Tania beranjak dari posisi jongkoknya, ia berlari meninggal kedua orangtuanya. Air matanya terus saja bercucuran. Bukan menahan sakit di jarinya melainkan rasa sakit yang tak mampu dijabarkan oleh kata-kata.
Ingin sekali Elena mengejar putrinya. Namun, suaminya mencekal tangannya. "Biarkan ia sendiri. Mungkin tadi ia tidak sengaja mendengar pembicaraan kita." Ayden benar, Tania butuh sendiri untuk memikirkan semuanya.
***
Elena mengetuk pintu kamar putrinya dengan sebuah nampan dibawanya. Ia merasa de javu. Saat itu Tania menolaknya dan ia berharap kali ini gadis kecilnya yang mulai beranjak dewasa mau menerimanya.

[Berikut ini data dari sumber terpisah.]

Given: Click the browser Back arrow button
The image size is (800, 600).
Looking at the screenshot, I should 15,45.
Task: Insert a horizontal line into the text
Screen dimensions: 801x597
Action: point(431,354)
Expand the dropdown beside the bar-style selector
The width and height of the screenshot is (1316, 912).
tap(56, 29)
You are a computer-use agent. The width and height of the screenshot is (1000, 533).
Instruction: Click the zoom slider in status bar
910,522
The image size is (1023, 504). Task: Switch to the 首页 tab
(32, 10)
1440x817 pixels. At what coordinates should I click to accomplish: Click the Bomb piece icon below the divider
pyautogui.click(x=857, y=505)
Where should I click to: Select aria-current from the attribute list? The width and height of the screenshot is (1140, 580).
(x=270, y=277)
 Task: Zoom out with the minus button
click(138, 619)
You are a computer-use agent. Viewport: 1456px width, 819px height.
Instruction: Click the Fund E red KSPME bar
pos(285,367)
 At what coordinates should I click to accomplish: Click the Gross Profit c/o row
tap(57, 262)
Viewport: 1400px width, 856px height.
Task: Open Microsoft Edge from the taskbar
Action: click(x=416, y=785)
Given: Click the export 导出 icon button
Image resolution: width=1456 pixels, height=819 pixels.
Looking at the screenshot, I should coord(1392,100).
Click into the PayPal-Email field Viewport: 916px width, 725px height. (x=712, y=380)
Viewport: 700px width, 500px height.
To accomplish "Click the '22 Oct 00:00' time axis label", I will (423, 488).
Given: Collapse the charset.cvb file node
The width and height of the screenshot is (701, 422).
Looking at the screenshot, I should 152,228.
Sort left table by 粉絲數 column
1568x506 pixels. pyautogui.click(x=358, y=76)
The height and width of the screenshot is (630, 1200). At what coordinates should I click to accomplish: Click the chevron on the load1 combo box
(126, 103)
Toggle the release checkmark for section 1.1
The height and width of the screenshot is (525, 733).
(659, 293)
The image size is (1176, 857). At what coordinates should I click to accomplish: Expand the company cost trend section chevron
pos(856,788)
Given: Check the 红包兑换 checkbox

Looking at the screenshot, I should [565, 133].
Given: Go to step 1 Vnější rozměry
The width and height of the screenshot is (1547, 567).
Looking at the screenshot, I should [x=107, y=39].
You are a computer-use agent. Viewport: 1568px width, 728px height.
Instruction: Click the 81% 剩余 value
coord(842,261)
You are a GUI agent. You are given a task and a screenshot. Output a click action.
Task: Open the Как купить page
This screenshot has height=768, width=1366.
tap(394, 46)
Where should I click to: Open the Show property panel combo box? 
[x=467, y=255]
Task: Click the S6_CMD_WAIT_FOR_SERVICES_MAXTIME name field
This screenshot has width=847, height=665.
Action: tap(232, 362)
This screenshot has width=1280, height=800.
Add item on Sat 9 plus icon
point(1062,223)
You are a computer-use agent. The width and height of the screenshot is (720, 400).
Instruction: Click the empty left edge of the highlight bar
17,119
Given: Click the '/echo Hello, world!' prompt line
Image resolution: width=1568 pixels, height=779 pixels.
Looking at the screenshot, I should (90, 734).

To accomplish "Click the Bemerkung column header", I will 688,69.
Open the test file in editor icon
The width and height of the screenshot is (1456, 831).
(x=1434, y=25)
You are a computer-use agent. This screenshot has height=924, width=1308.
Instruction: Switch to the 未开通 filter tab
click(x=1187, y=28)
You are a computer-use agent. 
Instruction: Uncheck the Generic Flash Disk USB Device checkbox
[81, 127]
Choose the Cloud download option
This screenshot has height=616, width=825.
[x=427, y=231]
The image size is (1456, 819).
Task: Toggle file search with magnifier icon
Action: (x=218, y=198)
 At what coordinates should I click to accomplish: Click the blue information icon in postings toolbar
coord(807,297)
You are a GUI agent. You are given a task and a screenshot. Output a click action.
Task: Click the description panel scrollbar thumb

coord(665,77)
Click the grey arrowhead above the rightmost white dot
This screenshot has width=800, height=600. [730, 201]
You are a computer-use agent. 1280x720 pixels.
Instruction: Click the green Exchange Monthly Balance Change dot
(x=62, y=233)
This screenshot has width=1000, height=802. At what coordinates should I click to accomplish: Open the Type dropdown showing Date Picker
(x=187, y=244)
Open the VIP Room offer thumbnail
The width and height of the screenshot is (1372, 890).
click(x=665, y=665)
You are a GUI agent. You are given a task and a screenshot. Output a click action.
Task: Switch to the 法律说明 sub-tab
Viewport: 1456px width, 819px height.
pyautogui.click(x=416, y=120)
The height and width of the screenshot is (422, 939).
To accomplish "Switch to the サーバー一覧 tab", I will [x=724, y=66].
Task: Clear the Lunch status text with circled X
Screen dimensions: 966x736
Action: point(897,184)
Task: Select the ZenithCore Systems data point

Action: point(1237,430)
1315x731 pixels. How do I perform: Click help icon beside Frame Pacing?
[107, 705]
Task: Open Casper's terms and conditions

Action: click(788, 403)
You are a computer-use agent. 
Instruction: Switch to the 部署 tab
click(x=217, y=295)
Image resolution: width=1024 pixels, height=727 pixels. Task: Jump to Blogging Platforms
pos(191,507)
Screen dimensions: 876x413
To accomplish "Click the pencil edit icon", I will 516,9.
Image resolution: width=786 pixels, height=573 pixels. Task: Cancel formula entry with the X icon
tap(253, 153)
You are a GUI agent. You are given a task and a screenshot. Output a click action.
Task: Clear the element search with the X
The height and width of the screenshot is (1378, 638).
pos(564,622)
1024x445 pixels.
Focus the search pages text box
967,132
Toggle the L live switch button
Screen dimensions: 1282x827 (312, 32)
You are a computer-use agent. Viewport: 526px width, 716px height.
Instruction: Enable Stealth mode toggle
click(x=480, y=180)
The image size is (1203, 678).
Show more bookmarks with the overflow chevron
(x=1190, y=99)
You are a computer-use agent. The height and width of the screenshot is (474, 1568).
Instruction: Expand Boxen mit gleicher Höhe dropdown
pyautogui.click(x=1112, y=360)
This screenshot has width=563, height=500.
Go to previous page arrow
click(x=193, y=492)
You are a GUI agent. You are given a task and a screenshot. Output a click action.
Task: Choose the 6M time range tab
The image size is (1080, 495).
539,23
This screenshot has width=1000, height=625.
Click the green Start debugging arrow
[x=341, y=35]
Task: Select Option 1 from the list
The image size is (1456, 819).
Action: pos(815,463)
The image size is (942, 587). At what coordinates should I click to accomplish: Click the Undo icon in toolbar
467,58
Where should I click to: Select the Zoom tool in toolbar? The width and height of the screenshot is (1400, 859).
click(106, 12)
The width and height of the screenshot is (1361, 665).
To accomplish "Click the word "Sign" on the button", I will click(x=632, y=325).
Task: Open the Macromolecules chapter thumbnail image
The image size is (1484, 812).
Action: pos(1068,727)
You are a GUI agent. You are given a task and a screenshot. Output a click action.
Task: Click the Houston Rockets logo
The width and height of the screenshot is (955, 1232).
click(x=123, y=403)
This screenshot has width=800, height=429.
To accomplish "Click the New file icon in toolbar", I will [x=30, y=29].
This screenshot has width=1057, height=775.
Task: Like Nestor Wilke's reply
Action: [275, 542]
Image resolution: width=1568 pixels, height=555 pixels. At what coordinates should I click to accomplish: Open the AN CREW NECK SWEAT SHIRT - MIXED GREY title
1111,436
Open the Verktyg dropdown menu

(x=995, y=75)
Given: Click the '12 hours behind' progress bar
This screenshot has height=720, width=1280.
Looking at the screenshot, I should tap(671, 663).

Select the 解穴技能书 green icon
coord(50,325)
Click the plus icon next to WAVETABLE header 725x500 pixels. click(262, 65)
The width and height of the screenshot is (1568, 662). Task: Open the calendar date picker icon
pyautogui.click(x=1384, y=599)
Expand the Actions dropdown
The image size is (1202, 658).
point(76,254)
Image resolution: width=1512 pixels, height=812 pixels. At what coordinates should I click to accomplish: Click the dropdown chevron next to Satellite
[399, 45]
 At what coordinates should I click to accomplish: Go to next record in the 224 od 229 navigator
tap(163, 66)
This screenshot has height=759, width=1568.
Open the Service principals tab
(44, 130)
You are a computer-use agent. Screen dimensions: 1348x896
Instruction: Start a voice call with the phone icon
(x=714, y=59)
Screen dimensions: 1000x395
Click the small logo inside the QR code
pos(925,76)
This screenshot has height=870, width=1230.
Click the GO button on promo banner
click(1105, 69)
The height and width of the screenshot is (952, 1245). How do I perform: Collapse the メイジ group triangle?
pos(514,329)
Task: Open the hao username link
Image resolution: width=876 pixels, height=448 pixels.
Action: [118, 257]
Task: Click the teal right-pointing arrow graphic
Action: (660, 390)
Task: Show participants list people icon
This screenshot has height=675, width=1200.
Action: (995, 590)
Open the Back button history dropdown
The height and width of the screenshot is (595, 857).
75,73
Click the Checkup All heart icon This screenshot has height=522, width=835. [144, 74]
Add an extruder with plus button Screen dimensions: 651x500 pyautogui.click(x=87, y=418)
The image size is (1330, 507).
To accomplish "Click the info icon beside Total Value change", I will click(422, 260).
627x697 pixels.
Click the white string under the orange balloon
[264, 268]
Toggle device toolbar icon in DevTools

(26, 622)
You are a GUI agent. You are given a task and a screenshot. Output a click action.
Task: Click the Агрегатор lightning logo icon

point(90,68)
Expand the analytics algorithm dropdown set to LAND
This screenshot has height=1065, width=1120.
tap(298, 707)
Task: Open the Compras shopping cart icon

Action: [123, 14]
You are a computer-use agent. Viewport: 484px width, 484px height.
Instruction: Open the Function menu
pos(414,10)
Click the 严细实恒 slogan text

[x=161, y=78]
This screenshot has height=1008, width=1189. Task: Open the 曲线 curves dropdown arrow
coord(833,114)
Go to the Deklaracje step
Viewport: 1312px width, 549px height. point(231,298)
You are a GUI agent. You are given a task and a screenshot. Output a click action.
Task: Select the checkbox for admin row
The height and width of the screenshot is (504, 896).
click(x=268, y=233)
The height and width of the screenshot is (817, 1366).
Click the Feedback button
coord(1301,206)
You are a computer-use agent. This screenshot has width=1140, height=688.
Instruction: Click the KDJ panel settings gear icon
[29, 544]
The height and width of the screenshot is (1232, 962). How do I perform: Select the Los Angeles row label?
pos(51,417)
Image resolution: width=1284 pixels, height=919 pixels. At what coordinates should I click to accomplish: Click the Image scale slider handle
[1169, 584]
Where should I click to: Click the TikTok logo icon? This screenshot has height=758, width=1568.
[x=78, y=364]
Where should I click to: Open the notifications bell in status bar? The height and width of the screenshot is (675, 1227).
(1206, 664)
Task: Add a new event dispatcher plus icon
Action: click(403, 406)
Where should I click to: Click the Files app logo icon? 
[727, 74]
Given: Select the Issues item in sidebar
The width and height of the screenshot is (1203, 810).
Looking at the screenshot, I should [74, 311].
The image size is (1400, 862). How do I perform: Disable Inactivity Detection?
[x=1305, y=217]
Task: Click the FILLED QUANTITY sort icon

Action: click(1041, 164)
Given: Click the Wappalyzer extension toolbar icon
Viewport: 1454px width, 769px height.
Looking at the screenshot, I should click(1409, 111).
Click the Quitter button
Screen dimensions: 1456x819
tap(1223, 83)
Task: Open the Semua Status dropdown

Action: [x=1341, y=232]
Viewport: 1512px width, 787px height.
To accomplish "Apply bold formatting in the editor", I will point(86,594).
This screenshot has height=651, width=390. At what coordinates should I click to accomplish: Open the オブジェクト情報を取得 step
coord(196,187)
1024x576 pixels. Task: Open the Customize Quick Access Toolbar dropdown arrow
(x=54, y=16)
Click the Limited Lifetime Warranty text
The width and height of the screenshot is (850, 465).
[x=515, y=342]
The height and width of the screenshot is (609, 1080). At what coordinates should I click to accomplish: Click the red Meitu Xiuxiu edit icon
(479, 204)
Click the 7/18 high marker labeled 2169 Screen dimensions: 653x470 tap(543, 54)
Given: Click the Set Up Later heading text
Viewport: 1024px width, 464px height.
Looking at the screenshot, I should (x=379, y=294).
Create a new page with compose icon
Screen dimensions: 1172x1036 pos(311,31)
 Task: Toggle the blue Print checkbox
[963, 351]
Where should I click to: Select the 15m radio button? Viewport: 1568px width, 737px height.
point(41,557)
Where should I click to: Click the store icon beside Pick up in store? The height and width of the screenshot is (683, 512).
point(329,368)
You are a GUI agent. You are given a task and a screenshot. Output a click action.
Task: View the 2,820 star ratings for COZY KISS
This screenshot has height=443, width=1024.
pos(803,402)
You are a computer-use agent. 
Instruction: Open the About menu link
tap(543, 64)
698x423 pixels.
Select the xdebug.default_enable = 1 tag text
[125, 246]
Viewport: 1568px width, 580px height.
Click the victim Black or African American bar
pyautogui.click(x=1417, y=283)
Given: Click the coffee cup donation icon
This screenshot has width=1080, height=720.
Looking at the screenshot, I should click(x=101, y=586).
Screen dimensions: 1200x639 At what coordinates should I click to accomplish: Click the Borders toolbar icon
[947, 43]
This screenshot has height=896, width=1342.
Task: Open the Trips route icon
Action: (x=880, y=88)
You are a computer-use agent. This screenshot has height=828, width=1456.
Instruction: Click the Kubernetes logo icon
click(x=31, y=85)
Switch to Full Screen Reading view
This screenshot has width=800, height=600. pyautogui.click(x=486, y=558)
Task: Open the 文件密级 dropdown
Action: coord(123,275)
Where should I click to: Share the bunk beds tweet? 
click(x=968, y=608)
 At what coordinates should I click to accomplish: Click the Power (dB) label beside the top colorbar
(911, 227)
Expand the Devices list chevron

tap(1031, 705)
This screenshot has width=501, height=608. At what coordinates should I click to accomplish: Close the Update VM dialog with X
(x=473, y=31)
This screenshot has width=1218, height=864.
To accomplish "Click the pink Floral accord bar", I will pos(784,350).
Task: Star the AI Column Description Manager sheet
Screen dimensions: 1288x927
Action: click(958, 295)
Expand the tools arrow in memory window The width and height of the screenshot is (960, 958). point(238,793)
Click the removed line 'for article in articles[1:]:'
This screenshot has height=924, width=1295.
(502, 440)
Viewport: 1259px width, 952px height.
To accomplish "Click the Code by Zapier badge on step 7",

"Tania, Sayang, makan dulu, yuk!" bujuk Elena. Sejak kejadian tadi Tania masih betah mengurung diri. Gadis itu juga melewatkan makan malamnya.
Sebuah senyuman terbit di bibir Elena kala melihat Tania membuka pintu kamarnya. Mata sembab menghiasi wajah gadis itu.
"Terima kasih," ujar Tania sambil membawa nampan yang Elena bawa. Hal itu membuat wanita paruh baya itu menghangat. Pikiran buruk bahwa putrinya akan mendorongnya kembali hingga nampannya terjatuh sempat menghantuinya
"Ibu suapi, ya," tawar Elena yang baru saja duduk di sofa panjang yang tersedia di kamar Tania.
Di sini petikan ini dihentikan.